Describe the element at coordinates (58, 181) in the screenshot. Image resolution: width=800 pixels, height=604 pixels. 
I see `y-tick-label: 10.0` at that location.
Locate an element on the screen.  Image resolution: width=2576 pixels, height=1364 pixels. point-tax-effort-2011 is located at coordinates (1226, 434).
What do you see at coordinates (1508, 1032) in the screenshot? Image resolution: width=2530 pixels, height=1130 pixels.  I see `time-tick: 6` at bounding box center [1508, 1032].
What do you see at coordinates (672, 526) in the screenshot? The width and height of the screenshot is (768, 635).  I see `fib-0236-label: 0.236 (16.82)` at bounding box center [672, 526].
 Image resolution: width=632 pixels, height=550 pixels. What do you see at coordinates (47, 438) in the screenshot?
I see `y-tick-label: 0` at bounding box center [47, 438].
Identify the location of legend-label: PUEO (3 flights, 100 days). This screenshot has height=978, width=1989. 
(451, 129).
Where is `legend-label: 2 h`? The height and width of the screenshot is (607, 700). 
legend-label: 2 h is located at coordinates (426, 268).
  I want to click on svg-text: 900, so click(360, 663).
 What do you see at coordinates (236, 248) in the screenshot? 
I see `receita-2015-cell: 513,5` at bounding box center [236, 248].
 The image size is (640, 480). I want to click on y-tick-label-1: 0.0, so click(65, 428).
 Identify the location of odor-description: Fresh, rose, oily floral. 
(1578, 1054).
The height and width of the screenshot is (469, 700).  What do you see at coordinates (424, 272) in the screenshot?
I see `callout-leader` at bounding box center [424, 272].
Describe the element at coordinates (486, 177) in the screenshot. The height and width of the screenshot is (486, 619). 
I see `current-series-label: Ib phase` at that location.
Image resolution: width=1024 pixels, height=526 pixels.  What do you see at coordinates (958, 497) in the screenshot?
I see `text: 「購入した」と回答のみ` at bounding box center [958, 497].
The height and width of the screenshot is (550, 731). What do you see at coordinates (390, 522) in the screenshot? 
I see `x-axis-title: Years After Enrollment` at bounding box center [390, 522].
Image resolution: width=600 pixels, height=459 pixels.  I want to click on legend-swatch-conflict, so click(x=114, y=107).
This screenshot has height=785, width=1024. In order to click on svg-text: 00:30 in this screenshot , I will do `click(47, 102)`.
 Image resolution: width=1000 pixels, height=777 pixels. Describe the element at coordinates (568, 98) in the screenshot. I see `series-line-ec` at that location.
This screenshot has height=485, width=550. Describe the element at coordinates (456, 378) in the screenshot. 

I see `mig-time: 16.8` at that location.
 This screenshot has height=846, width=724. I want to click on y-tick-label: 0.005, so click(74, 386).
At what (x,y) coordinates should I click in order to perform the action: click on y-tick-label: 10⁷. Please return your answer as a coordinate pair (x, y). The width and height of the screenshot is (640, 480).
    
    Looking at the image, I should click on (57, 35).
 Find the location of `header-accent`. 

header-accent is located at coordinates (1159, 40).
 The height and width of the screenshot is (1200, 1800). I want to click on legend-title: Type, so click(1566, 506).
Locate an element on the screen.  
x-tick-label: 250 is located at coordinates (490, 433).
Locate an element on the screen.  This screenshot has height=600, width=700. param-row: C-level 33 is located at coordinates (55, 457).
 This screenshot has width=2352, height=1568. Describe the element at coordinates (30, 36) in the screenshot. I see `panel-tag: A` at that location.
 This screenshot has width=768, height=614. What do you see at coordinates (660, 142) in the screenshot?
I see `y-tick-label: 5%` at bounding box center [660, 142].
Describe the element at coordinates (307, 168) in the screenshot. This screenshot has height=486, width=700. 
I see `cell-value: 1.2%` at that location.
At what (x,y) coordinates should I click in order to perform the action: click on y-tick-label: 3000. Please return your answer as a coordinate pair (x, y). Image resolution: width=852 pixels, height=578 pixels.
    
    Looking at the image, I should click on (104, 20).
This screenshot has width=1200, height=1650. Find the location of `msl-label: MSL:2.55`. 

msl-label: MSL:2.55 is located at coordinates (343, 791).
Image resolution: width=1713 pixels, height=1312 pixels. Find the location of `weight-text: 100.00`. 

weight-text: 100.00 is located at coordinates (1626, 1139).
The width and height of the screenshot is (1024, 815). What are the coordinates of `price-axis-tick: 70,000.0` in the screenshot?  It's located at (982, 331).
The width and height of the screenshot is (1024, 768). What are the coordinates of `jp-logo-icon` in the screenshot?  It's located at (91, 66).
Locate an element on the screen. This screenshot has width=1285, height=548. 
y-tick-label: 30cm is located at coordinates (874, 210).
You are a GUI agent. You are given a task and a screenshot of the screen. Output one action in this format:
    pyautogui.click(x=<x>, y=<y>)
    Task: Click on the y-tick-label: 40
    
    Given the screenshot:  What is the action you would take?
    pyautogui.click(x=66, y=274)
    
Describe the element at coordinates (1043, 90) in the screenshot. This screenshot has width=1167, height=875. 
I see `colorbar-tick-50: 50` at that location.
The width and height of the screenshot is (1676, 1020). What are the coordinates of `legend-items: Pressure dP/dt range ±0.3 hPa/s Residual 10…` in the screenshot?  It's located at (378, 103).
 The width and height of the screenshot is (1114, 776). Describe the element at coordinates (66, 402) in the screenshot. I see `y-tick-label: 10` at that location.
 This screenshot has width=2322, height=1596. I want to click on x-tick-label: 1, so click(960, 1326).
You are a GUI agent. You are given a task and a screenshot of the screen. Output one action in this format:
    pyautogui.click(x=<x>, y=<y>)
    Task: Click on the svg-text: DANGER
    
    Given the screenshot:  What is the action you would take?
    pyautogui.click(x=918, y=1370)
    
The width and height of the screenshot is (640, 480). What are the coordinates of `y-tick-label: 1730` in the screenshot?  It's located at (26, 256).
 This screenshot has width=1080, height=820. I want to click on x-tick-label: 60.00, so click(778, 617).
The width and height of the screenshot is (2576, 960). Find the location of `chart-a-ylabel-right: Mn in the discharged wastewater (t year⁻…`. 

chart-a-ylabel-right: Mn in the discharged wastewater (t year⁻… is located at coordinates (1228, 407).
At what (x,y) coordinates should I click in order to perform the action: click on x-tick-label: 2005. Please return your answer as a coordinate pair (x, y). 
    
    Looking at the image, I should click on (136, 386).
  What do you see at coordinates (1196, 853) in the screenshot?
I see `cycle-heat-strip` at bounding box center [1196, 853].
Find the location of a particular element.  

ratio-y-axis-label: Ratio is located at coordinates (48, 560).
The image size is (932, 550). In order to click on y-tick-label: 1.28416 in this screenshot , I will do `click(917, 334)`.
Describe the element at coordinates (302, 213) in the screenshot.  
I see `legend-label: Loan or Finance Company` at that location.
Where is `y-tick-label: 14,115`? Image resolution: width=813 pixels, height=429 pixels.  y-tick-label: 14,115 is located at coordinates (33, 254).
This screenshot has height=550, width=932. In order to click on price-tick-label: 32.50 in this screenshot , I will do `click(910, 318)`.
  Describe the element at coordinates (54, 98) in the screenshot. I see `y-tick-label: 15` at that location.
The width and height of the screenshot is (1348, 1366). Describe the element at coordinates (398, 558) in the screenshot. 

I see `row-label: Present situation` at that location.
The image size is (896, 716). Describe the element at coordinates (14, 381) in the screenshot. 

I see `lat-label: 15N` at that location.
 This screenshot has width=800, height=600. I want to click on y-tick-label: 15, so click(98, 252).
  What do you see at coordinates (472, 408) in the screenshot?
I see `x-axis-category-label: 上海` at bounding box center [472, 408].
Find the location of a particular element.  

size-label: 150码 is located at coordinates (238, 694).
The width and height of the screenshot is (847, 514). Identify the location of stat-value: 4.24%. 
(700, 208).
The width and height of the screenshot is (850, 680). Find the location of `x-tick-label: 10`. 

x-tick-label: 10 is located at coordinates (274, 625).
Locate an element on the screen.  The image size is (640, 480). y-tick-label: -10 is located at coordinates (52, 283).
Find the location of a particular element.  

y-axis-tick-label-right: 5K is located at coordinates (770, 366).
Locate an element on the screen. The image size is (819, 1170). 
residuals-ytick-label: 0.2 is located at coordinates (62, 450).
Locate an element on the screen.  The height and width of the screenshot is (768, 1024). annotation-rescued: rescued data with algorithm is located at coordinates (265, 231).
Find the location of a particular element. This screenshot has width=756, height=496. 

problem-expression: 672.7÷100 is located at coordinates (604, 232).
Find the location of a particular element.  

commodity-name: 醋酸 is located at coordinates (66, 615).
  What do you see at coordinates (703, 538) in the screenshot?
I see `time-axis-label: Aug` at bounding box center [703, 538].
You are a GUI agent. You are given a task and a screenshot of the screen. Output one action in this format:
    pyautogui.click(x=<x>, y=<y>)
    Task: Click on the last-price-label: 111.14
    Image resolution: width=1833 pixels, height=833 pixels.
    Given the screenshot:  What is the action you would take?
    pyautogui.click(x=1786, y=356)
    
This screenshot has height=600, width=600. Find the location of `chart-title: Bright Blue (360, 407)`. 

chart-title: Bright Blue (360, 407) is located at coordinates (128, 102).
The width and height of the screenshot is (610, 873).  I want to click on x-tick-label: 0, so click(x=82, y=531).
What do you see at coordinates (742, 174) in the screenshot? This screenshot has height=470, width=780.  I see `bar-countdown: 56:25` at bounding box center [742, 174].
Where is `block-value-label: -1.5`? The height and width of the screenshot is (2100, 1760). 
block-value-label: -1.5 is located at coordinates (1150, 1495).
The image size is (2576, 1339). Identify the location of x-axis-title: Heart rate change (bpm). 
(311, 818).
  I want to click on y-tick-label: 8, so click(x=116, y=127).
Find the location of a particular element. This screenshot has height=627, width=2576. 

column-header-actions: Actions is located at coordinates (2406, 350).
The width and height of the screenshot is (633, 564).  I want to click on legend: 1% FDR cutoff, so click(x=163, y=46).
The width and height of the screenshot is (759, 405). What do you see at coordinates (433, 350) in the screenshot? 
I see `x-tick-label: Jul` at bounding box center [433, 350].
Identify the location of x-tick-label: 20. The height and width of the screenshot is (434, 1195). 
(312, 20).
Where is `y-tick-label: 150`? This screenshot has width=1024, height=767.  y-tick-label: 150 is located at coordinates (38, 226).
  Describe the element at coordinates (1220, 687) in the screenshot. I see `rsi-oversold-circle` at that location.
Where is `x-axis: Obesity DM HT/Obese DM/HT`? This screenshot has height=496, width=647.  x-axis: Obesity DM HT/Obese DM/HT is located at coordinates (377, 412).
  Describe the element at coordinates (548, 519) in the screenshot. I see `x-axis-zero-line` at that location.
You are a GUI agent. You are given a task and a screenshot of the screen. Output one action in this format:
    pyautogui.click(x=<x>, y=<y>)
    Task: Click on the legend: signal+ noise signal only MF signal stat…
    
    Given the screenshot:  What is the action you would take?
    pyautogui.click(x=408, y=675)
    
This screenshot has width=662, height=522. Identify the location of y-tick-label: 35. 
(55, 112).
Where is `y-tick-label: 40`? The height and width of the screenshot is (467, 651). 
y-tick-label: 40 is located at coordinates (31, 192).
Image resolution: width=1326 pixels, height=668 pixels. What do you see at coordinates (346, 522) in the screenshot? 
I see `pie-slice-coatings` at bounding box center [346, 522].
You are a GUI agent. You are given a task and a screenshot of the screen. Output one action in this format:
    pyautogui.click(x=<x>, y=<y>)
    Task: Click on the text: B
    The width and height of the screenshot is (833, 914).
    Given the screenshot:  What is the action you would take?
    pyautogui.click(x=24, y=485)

───

§ Your objective: Copy out the records verbatim, from the line containing "Locate an element on the screen. The" through the line containing "center [703, 538].", including both of those lines.

§ Result of this task:
Locate an element on the screen. The image size is (819, 1170). 
residuals-ytick-label: 0.2 is located at coordinates (62, 450).
Locate an element on the screen.  The height and width of the screenshot is (768, 1024). annotation-rescued: rescued data with algorithm is located at coordinates (265, 231).
Find the location of a particular element. This screenshot has width=756, height=496. 

problem-expression: 672.7÷100 is located at coordinates (604, 232).
Find the location of a particular element.  

commodity-name: 醋酸 is located at coordinates (66, 615).
  What do you see at coordinates (703, 538) in the screenshot?
I see `time-axis-label: Aug` at bounding box center [703, 538].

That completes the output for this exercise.